The steady-state pharmacokinetics of fixed-dose combination dolutegravir+rilpivirine in hemodialysis.

OBJECTIVE

Fixed dose combination (FDC) dolutegravir (DTG) plus rilpivirine (RPV) is an approved antiretroviral treatment regimen for people with HIV. The steady-state pharmacokinetics of FDC DTG+RPV in hemodialysis has not been previously studied.

DESIGN

We performed a single-center, prospective evaluation of the steady-state pharmacokinetics of FDC DTG +RPV in four adults without HIV either requiring hemodialysis and in four matched participants with normal renal function.

METHODS

All participants received FDC DTG (50 mg)+RPV (25 mg) daily for 10-14 days with food before undergoing an intensive 24 h pharmacokinetic evaluation (performed between dialysis days for those requiring HD). Plasma drug and metabolite concentrations were measured using a validated UHPLC/MS/MS. Descriptive pharmacokinetic parameters were calculated.

RESULTS

The hemodialysis and normal renal function participants (each group with two men and two women) were of similar ages (range, 50-60 years) and BMI (range, 18.5-34.5 kg/m 2 ). No participant experienced serious or grade 3-4 adverse events; there were no study discontinuations.

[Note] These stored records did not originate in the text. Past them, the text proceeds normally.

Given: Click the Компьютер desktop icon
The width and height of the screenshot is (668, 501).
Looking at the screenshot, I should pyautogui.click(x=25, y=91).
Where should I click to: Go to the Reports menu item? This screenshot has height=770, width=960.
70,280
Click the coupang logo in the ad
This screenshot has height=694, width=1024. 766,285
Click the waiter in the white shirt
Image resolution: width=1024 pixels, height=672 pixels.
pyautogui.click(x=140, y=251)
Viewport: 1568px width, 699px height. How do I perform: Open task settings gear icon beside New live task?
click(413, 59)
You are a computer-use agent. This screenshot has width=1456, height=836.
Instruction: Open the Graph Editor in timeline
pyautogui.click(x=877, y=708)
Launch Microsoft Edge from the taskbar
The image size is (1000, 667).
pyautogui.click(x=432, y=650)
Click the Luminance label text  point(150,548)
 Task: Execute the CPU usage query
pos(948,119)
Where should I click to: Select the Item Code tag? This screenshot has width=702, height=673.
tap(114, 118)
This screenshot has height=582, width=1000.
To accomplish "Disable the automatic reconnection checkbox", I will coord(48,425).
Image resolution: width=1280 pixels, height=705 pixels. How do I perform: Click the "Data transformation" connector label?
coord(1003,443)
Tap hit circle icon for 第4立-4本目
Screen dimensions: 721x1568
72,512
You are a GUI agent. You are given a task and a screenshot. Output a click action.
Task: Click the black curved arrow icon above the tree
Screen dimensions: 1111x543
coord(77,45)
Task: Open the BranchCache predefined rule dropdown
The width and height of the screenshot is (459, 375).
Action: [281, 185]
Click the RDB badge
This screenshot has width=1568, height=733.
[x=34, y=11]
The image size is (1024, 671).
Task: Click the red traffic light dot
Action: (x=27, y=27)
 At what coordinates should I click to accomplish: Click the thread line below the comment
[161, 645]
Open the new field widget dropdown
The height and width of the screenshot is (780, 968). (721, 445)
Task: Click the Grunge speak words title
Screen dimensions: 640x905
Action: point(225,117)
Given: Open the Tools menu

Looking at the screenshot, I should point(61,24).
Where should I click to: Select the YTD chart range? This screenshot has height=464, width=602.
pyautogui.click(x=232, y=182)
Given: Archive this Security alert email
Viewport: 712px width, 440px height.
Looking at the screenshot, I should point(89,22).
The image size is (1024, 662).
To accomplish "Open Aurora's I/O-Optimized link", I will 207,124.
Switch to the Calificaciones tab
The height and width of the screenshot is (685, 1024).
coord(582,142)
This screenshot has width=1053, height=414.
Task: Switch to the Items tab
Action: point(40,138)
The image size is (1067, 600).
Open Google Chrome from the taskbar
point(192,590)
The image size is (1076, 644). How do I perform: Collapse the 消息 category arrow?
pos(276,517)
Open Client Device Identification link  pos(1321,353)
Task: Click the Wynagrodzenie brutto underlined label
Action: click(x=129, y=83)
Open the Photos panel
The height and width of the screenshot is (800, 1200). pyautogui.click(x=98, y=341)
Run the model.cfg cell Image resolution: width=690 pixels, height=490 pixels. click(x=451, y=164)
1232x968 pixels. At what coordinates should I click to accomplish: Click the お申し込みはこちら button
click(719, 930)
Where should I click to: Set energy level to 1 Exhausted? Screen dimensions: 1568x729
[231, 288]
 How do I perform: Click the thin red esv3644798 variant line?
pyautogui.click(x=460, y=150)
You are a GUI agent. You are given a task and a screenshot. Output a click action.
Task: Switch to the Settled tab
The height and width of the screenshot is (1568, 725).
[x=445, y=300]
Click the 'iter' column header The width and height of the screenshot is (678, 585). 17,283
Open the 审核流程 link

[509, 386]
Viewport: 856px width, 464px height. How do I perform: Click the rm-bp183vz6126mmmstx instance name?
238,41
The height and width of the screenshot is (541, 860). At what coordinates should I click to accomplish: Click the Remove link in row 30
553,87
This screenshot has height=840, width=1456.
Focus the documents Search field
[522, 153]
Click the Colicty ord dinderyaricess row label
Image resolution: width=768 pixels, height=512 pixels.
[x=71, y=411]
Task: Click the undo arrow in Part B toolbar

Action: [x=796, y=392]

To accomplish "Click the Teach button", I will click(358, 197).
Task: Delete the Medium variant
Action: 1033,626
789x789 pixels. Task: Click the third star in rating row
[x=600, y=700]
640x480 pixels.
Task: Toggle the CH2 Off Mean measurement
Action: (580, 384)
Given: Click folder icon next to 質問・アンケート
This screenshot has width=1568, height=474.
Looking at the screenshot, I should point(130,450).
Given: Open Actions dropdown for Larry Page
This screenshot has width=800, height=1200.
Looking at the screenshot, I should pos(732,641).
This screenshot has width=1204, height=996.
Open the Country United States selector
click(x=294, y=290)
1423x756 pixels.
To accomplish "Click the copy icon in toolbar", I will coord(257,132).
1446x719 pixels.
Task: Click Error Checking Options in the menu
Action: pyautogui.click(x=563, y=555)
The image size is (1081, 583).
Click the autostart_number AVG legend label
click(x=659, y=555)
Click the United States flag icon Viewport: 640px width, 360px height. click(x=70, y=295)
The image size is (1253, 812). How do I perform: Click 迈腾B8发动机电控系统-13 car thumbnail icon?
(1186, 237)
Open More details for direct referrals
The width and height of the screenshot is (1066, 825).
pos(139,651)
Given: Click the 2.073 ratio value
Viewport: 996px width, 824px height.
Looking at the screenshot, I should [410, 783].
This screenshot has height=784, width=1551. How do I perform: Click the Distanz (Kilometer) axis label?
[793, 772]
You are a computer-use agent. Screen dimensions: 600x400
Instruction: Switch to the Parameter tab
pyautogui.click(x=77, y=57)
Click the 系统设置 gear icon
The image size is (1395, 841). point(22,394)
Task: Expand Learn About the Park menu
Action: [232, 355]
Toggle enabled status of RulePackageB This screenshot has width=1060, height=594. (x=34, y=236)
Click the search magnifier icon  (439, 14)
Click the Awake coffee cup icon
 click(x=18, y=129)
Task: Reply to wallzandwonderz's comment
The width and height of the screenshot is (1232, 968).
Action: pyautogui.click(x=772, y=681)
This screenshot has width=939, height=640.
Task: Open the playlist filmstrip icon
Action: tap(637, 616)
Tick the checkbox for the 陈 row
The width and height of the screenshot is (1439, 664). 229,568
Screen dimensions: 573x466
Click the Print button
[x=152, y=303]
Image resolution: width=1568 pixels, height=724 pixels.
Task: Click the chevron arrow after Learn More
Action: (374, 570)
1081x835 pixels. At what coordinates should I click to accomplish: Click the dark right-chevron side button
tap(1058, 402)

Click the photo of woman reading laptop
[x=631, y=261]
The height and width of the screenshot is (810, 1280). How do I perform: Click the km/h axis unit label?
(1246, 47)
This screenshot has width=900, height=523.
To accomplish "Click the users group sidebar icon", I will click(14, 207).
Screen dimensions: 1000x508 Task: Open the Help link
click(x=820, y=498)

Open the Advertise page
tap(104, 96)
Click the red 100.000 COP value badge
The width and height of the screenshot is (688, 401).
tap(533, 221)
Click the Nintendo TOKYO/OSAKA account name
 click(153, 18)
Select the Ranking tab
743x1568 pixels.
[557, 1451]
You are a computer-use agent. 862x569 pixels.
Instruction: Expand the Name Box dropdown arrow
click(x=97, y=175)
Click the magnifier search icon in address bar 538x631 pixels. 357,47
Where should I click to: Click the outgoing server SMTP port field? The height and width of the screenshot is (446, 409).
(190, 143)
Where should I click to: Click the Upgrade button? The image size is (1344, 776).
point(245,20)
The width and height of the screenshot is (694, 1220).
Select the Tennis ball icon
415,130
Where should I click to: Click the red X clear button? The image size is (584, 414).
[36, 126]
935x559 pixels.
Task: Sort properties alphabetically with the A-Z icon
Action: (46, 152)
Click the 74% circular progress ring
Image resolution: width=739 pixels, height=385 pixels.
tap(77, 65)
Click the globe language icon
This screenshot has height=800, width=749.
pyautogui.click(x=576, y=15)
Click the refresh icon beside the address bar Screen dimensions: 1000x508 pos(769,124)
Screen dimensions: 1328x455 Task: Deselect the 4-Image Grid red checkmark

The AUC 0 - τ mean (SD) ratios of hemodialysis to normal renal function for DTG and RPV were 1.1 (0.4) and 1.1 (0.9), respectively. The mean (SD) Cmin for DTG and RPV in the hemodialysis group were 1033 (252) and 49 (18) ng/ml, respectively.

CONCLUSION

Hemodialysis did not lead to clinically appreciable differential exposures to DTG and RPV. Exposures throughout the dosing interval were greater than the reported protein-binding-adjusted IC90 efficacy values for DTG (64 ng/ml) and RPV (12 ng/ml) in all participants. These data suggest no dosing modifications are needed for the FDC DTG+RPV regimen in hemodialysis.